— Begin STORED RECORDS —
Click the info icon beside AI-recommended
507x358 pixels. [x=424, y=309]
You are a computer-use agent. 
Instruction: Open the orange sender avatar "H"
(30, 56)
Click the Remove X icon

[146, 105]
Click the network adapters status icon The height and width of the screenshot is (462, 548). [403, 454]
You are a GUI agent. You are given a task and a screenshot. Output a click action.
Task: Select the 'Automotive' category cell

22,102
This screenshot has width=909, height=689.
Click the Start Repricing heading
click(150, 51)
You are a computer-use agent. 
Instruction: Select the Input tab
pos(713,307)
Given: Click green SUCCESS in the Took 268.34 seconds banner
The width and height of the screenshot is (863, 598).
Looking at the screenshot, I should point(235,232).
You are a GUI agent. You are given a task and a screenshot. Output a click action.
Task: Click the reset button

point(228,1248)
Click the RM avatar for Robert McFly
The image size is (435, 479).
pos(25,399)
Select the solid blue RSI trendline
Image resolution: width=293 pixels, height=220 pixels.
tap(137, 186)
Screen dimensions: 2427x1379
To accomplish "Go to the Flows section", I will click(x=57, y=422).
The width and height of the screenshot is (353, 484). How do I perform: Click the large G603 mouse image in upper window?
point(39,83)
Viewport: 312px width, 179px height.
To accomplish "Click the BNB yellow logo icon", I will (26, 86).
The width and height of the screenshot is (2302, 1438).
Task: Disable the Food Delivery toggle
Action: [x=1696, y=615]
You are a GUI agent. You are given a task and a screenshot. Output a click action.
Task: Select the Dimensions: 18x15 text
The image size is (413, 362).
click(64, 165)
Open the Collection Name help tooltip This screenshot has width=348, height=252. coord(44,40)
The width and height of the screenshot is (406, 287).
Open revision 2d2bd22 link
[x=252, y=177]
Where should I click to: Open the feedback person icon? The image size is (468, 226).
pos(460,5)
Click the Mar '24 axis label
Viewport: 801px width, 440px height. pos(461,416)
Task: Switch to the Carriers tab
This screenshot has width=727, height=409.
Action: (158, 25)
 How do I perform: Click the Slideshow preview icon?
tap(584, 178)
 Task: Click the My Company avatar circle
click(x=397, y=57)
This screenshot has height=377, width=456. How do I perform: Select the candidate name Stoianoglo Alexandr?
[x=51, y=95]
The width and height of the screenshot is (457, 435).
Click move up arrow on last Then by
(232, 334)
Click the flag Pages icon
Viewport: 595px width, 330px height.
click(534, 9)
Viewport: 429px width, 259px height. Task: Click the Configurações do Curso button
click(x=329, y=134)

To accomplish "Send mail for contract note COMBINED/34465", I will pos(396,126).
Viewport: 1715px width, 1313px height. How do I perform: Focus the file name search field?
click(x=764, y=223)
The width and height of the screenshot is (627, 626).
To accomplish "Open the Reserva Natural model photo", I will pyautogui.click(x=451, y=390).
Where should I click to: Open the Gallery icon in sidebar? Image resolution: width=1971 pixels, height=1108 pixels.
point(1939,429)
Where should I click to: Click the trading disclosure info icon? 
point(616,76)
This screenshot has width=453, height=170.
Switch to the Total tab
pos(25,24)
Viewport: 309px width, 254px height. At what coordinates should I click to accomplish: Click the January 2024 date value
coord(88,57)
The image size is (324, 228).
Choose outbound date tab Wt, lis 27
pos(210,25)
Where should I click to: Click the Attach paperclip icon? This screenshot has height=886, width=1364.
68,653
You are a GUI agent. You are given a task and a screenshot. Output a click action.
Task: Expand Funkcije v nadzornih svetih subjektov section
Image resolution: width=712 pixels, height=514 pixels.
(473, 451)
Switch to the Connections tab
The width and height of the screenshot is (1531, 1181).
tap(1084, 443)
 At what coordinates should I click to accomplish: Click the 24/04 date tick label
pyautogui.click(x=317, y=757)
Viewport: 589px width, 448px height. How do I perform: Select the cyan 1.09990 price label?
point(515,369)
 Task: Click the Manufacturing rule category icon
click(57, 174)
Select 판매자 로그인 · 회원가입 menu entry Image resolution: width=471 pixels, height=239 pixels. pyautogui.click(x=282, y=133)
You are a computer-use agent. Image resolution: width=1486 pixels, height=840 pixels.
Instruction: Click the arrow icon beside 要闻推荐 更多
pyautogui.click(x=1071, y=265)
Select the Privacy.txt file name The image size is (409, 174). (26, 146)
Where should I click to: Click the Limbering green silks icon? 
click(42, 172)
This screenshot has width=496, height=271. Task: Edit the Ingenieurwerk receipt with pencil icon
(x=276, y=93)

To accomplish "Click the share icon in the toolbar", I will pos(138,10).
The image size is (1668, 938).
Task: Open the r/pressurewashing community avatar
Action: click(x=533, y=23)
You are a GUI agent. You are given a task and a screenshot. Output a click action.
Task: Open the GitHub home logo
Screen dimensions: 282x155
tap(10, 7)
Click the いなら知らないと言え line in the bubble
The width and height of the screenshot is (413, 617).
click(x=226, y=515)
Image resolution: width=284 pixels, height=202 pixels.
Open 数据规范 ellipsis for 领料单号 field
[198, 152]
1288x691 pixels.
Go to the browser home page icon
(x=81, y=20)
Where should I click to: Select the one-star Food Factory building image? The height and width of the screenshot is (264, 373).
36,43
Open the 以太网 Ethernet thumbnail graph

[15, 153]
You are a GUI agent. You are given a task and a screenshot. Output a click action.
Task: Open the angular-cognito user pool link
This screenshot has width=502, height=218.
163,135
— End STORED RECORDS —
How many lines in the data above contain the string "Open"? Case matters. Reply with the number only.

11